WHAT YOU WILL DO:
Pick out each line below containing "with".

** Opening SUPPLIED DATA block **

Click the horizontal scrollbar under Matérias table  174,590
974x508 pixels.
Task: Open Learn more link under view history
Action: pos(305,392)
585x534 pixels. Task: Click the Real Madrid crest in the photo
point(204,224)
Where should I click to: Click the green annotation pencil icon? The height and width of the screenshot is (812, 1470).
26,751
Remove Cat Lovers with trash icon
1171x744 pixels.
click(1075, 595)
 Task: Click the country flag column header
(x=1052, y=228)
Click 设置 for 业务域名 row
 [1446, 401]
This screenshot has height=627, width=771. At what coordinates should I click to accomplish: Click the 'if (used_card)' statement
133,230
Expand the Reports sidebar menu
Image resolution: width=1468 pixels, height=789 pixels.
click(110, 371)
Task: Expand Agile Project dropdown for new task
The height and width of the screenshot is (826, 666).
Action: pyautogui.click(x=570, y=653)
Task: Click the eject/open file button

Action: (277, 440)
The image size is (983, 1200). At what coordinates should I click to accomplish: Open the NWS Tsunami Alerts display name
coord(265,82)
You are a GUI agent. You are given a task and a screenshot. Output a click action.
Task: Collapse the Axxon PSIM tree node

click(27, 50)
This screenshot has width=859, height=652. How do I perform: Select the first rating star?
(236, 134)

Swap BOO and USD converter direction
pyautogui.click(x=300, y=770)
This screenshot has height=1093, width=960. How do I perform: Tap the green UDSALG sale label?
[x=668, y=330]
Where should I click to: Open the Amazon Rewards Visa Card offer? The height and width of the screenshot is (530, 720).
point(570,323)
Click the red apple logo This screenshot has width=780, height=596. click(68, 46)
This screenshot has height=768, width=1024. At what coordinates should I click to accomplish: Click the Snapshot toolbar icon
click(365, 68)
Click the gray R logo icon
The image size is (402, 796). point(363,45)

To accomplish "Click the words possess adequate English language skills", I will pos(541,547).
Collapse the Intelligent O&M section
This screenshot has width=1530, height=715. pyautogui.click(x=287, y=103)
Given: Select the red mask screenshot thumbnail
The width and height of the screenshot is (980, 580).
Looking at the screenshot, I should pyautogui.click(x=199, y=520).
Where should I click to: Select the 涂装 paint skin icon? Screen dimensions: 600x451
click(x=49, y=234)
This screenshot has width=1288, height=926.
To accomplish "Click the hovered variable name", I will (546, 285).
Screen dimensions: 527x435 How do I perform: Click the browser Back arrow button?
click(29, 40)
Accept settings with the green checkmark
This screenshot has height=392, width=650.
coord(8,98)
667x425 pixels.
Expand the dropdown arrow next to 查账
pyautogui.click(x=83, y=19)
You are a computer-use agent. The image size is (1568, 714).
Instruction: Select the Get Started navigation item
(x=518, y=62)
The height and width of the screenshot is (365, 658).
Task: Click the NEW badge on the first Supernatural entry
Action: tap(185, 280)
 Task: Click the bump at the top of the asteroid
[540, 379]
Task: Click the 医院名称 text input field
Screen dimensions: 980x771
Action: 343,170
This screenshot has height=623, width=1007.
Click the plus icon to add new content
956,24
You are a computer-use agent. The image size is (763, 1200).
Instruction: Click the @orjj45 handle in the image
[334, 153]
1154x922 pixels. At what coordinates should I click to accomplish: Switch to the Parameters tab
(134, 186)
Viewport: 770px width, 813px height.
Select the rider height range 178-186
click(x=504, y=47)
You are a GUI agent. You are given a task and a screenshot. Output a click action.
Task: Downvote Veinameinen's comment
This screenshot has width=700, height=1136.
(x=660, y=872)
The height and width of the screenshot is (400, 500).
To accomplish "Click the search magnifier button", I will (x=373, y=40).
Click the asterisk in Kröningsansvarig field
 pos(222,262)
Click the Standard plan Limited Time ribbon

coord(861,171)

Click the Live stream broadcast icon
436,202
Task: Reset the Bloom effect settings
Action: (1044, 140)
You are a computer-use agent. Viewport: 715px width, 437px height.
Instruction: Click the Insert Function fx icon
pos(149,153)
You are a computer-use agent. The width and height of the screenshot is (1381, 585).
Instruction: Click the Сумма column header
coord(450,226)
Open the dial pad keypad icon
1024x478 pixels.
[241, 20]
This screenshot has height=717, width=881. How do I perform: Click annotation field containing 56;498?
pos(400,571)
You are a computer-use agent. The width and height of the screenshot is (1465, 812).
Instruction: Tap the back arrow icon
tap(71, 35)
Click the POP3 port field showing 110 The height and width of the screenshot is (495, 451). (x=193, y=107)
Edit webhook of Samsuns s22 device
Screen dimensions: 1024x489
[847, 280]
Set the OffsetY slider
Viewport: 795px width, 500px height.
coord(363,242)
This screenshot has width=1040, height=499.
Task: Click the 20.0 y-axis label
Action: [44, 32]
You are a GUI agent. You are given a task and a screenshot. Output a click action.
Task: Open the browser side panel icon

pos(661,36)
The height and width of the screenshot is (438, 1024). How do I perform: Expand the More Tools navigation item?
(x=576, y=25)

** Closing SUPPLIED DATA block **

SOLUTION BELOW:
Remove Cat Lovers with trash icon
Accept settings with the green checkmark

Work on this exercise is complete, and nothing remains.